#### ASSIGNMENT:
Begin with the first line of the entries below. Copy each line exactly, stopping after the one that contains "Given: Click the".
RECORDS START
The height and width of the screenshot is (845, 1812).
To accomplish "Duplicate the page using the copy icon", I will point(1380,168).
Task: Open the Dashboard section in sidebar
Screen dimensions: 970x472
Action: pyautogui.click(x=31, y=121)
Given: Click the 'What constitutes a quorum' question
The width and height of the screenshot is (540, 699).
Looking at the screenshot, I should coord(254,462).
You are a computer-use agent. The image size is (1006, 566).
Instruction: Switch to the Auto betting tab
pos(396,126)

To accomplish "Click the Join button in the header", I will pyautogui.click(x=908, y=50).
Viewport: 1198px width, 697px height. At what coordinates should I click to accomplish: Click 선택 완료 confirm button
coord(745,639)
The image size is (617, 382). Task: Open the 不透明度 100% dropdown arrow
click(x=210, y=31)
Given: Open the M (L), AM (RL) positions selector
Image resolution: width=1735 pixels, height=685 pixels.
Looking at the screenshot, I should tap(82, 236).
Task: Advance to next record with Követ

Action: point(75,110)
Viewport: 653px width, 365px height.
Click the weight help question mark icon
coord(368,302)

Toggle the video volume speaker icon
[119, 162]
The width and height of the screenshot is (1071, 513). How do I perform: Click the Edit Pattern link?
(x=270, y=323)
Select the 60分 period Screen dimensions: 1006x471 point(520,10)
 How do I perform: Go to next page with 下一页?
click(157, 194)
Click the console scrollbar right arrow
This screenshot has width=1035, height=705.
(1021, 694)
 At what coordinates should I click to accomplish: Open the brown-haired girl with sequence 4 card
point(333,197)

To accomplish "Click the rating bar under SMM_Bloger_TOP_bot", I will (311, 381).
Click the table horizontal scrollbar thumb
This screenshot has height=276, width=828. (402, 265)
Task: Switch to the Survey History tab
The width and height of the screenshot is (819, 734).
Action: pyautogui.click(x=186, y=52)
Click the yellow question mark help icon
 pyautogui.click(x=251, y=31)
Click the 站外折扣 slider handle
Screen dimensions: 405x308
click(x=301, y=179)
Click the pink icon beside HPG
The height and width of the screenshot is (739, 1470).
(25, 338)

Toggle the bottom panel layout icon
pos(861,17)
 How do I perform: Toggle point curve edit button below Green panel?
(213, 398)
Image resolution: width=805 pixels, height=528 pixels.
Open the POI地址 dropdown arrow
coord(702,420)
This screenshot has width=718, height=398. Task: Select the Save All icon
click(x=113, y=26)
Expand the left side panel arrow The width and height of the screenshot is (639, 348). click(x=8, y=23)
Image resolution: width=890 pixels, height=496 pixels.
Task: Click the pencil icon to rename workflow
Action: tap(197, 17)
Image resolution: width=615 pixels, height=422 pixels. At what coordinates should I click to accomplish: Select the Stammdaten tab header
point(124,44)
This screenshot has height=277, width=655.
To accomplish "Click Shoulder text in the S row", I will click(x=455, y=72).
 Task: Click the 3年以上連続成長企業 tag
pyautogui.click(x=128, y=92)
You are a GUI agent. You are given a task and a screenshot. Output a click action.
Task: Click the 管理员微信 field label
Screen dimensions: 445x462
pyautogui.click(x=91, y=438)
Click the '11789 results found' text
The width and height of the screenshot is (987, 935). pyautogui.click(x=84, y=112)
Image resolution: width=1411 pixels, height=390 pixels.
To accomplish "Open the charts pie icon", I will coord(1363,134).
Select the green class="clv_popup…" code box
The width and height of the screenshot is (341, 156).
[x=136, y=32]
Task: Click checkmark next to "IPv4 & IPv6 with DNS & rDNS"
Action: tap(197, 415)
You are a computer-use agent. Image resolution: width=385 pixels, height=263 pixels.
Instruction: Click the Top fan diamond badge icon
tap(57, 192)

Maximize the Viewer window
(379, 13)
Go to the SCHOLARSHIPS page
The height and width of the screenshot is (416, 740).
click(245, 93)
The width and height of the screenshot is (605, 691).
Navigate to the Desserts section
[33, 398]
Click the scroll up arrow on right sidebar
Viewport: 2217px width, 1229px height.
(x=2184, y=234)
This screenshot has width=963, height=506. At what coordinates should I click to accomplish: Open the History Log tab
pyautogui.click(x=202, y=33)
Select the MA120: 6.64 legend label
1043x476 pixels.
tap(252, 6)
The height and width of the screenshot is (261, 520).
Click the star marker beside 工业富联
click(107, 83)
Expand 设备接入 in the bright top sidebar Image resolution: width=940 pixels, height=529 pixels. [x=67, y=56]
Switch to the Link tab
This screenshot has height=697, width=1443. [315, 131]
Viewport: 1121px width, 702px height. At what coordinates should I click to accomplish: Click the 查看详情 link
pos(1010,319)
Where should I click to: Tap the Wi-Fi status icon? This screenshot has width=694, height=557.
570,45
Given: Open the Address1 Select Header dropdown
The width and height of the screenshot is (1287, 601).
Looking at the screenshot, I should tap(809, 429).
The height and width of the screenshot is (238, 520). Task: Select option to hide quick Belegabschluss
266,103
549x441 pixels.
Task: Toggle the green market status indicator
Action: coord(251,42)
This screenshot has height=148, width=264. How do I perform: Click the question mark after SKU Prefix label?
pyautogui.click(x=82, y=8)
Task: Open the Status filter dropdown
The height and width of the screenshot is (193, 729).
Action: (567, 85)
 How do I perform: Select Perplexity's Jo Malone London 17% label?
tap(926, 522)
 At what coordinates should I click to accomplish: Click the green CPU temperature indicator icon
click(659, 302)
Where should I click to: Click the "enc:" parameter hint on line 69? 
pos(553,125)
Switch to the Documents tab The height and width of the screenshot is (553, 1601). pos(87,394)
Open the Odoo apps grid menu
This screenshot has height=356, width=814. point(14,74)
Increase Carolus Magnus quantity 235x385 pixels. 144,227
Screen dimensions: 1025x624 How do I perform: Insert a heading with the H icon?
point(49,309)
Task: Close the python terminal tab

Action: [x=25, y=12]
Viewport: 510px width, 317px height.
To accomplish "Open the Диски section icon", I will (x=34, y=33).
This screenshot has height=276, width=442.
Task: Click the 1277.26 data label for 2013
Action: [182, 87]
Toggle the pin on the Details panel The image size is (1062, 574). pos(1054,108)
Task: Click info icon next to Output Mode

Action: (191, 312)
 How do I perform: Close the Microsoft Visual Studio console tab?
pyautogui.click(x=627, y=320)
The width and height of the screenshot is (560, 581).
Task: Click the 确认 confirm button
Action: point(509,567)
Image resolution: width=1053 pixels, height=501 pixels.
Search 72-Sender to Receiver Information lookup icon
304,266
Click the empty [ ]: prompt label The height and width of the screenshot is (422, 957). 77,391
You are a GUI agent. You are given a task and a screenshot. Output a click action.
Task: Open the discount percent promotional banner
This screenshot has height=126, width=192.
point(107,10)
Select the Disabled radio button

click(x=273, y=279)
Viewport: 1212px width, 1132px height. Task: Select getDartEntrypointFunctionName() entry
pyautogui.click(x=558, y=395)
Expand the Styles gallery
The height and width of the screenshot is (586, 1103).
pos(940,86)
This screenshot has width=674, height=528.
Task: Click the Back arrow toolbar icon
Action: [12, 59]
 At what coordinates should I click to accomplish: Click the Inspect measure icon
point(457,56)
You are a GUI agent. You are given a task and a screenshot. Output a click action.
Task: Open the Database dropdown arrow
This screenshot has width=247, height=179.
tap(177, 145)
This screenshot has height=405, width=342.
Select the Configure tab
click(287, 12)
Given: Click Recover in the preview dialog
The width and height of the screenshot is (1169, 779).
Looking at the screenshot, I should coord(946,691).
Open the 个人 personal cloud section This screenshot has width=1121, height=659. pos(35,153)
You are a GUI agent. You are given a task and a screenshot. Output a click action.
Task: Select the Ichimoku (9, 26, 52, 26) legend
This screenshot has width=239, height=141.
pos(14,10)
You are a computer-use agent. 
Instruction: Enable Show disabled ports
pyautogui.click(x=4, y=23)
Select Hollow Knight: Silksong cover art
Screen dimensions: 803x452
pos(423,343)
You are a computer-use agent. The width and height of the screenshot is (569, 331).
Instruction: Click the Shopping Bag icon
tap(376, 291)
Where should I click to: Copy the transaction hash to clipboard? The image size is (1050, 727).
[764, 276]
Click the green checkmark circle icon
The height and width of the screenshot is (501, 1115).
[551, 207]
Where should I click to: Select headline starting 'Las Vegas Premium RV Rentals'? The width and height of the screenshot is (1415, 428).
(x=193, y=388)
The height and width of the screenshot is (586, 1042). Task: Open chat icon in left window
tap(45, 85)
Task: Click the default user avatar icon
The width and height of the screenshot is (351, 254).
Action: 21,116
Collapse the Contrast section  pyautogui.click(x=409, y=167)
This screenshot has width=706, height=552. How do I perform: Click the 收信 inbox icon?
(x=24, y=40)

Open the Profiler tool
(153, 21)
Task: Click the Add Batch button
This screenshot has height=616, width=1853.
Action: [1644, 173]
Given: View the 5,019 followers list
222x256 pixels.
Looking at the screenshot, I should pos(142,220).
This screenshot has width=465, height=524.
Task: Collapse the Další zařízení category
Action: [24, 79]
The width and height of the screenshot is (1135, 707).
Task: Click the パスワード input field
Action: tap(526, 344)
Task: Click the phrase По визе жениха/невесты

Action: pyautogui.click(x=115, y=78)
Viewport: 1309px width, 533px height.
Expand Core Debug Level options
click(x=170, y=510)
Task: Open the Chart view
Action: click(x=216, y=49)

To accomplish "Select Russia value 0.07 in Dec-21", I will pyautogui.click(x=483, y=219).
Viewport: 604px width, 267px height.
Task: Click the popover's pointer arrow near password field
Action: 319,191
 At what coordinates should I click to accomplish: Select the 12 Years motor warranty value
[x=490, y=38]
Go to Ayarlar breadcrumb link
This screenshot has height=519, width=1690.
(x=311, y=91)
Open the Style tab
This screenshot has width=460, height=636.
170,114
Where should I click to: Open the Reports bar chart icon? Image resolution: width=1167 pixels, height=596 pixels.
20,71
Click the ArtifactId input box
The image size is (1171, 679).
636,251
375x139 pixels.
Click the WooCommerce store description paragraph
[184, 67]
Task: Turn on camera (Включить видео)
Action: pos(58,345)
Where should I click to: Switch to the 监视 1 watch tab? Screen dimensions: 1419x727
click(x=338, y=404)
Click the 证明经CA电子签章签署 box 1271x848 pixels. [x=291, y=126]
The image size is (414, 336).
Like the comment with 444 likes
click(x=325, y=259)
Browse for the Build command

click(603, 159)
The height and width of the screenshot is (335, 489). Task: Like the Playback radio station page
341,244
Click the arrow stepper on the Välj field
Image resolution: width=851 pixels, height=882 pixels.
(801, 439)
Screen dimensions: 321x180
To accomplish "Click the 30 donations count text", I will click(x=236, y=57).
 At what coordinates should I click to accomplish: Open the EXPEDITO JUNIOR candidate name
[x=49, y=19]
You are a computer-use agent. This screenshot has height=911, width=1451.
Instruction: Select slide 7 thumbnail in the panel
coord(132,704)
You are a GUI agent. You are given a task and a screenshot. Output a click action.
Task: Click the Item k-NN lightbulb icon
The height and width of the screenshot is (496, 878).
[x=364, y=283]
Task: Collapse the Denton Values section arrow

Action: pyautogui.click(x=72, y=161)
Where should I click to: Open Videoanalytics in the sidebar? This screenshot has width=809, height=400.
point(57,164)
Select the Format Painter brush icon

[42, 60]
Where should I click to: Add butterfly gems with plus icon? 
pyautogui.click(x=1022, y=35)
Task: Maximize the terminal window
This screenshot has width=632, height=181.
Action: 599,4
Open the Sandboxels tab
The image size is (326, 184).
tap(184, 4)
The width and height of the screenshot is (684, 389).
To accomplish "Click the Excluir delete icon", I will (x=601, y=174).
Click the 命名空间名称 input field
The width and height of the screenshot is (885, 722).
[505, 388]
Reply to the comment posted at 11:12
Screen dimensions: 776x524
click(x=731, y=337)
RECORDS END
#### FINISHED TASK:
The height and width of the screenshot is (845, 1812).
To accomplish "Duplicate the page using the copy icon", I will point(1380,168).
Task: Open the Dashboard section in sidebar
Screen dimensions: 970x472
Action: pyautogui.click(x=31, y=121)
Given: Click the 'What constitutes a quorum' question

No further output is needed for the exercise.